Persistence and Streaming

Agents typically work on longer-term projects. Persistence and streaming are the two most critical types of jobs for these types of projects.

Persistence allows you to retain track of an agent's condition at a specific point in time. This allows us to return to that state and continue from there in the future directions. This is critical for long-term applications.

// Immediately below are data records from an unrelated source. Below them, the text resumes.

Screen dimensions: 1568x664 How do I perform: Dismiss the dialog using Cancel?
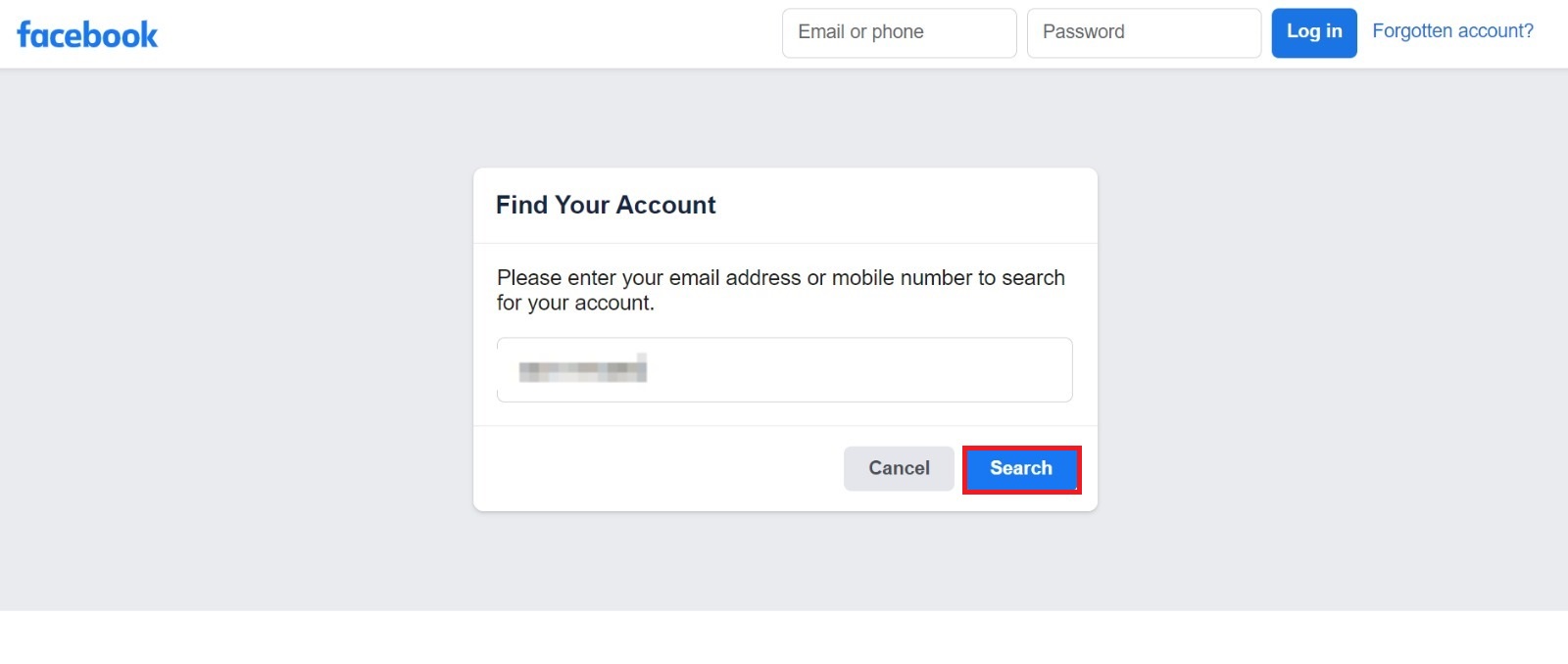[898, 468]
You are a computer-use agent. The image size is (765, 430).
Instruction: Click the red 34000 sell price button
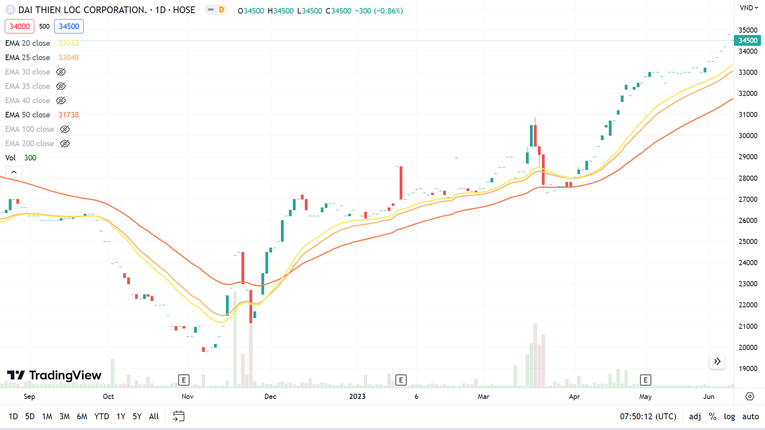click(20, 27)
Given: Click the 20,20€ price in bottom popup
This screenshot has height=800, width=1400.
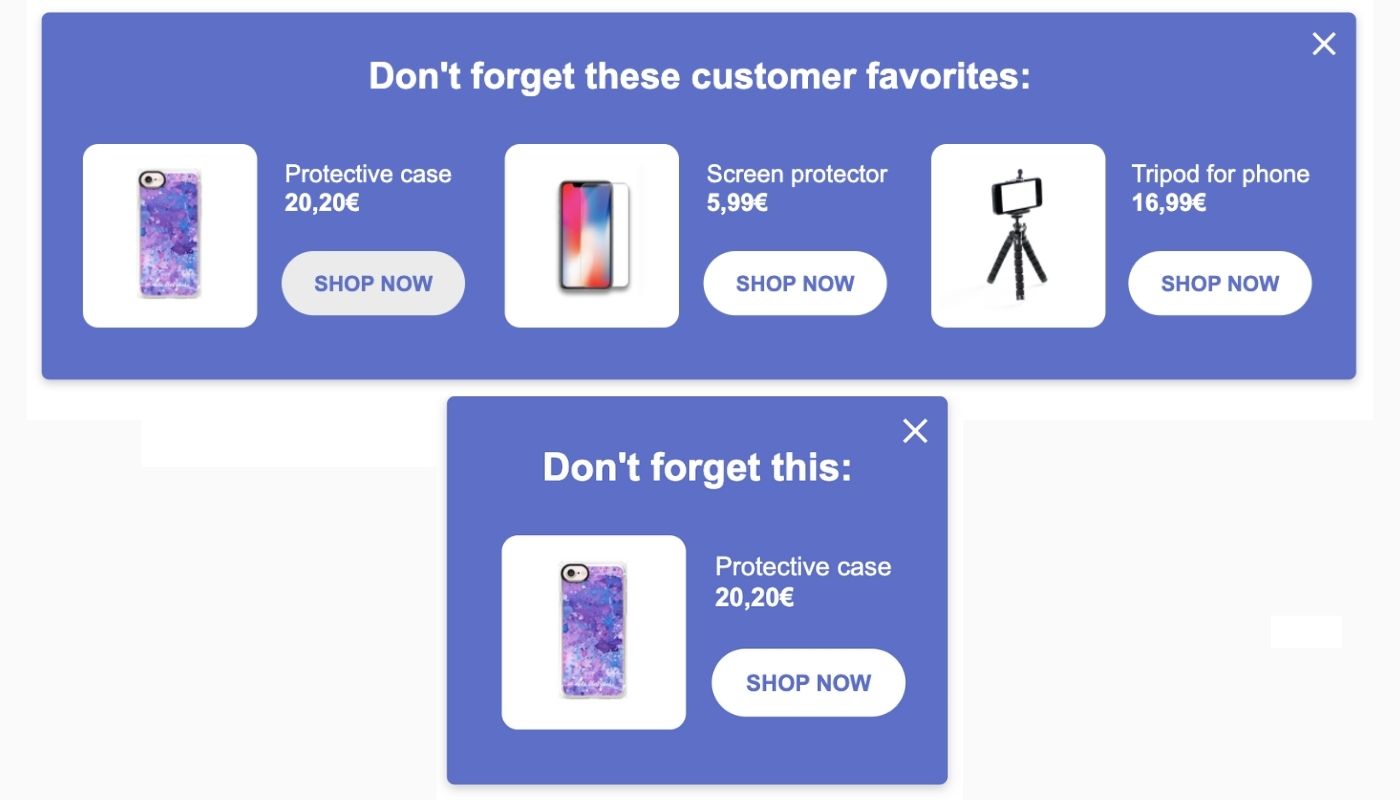Looking at the screenshot, I should 753,596.
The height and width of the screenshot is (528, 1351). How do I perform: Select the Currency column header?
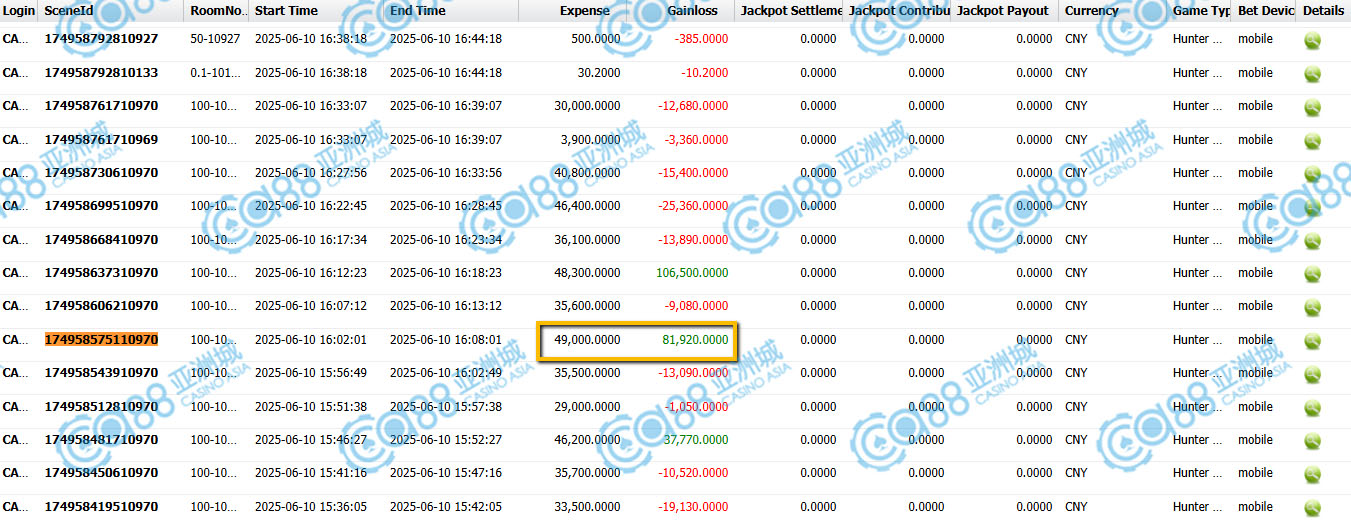pos(1091,11)
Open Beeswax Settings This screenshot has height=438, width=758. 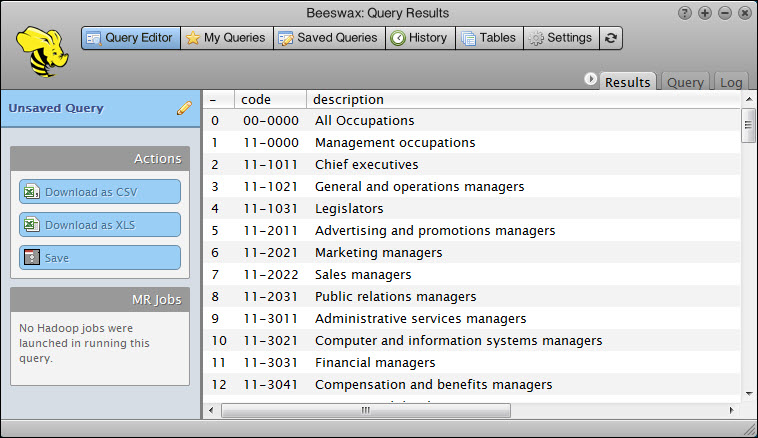click(x=560, y=38)
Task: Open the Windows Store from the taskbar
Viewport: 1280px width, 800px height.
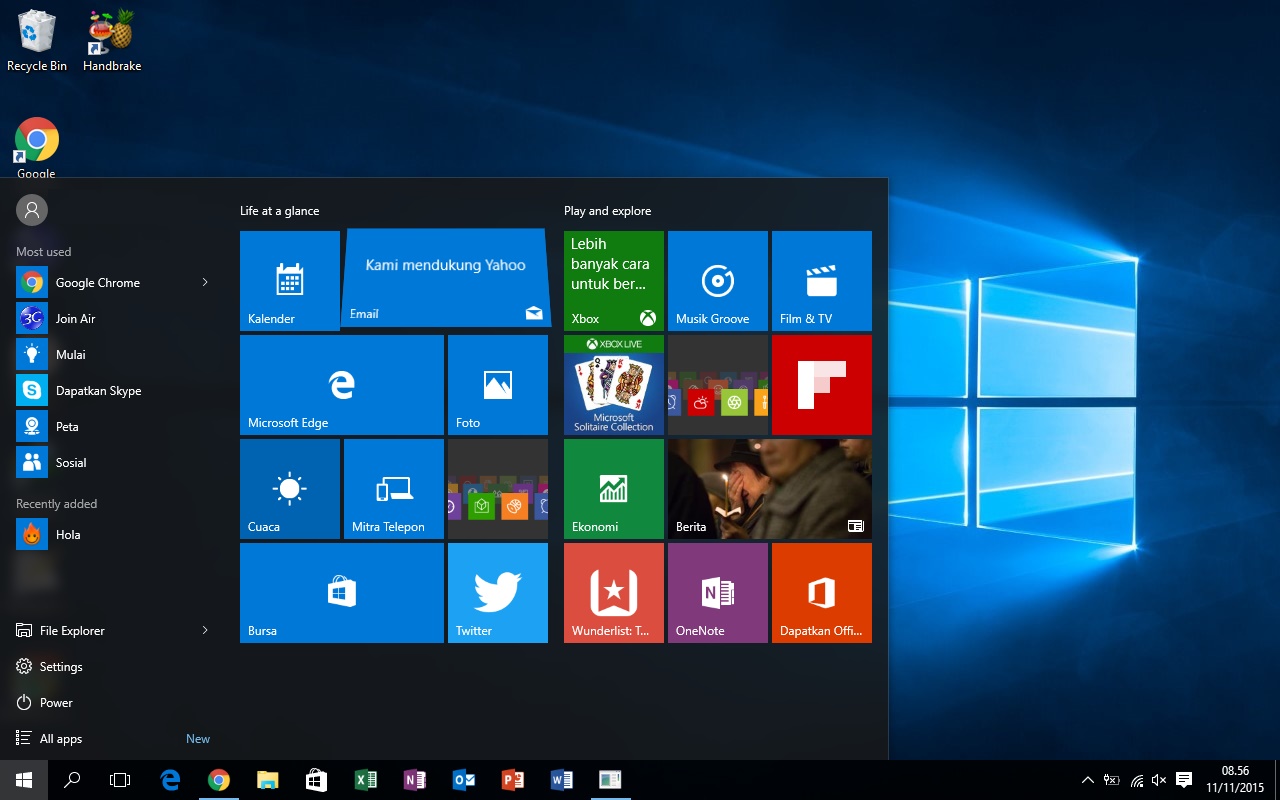Action: pyautogui.click(x=316, y=779)
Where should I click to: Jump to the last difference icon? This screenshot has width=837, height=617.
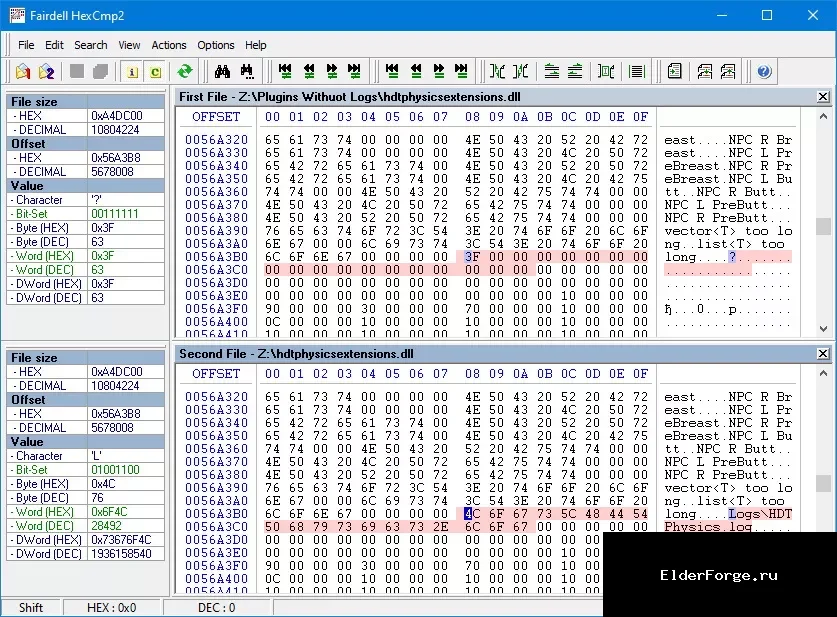point(354,71)
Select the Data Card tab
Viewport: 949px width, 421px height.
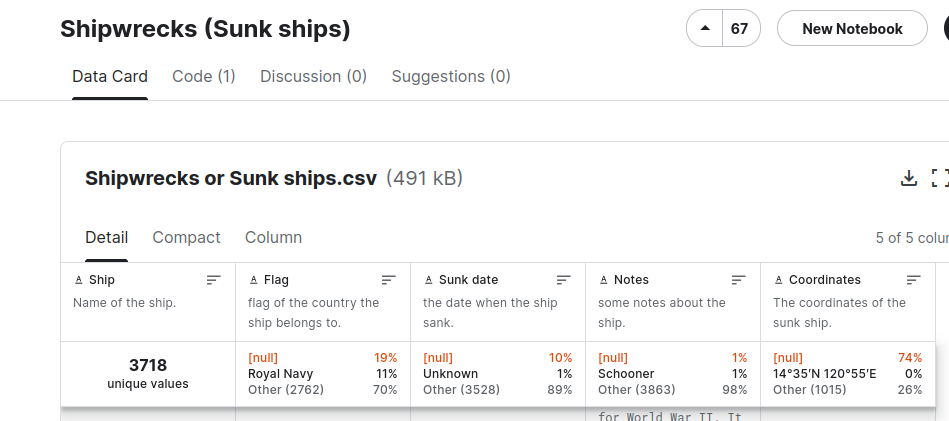(110, 76)
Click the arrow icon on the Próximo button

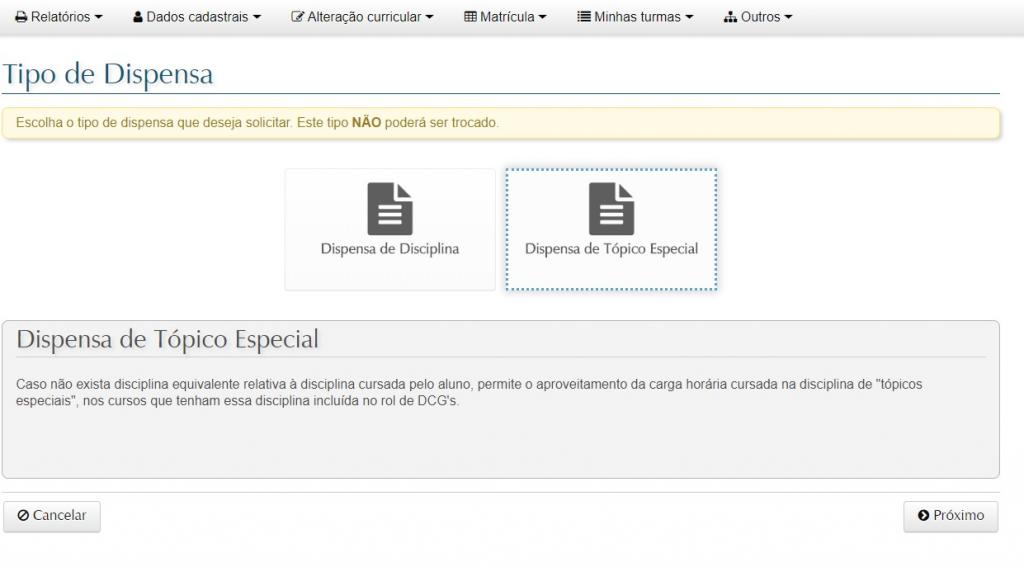tap(923, 516)
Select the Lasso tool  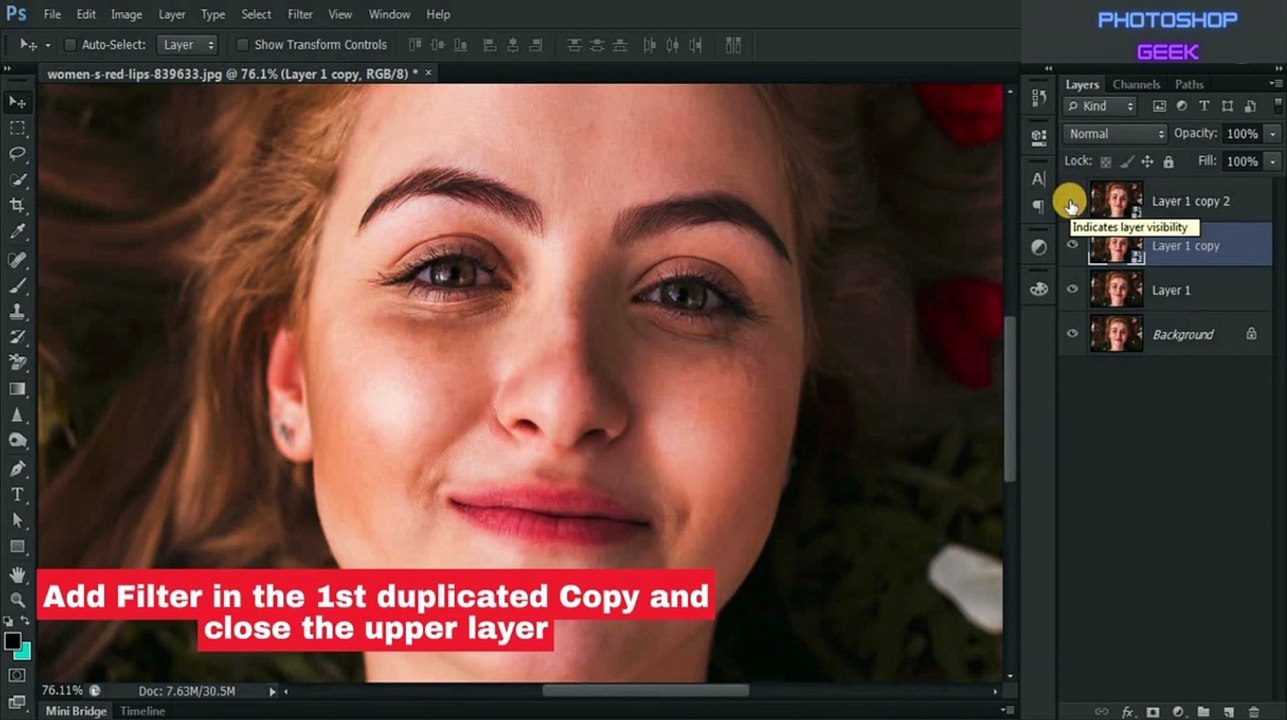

Similarly, with streaming, you can send out a set of signals indicating what is going on at that same instant. So, for long-running apps, you can see exactly what the agent is doing. We might stream individual communications. This would be the AI message determining which action to execute, as well as the observation message representing the outcome of that action. We might stream tokens. We could want to stream the output from each token of the LLM call.

A checkpointer merely checks the state after and between each node. To add persistence to this agent, we will utilize SQLiteSaver. You can also connect to an external database, such as Redis or Postgres. 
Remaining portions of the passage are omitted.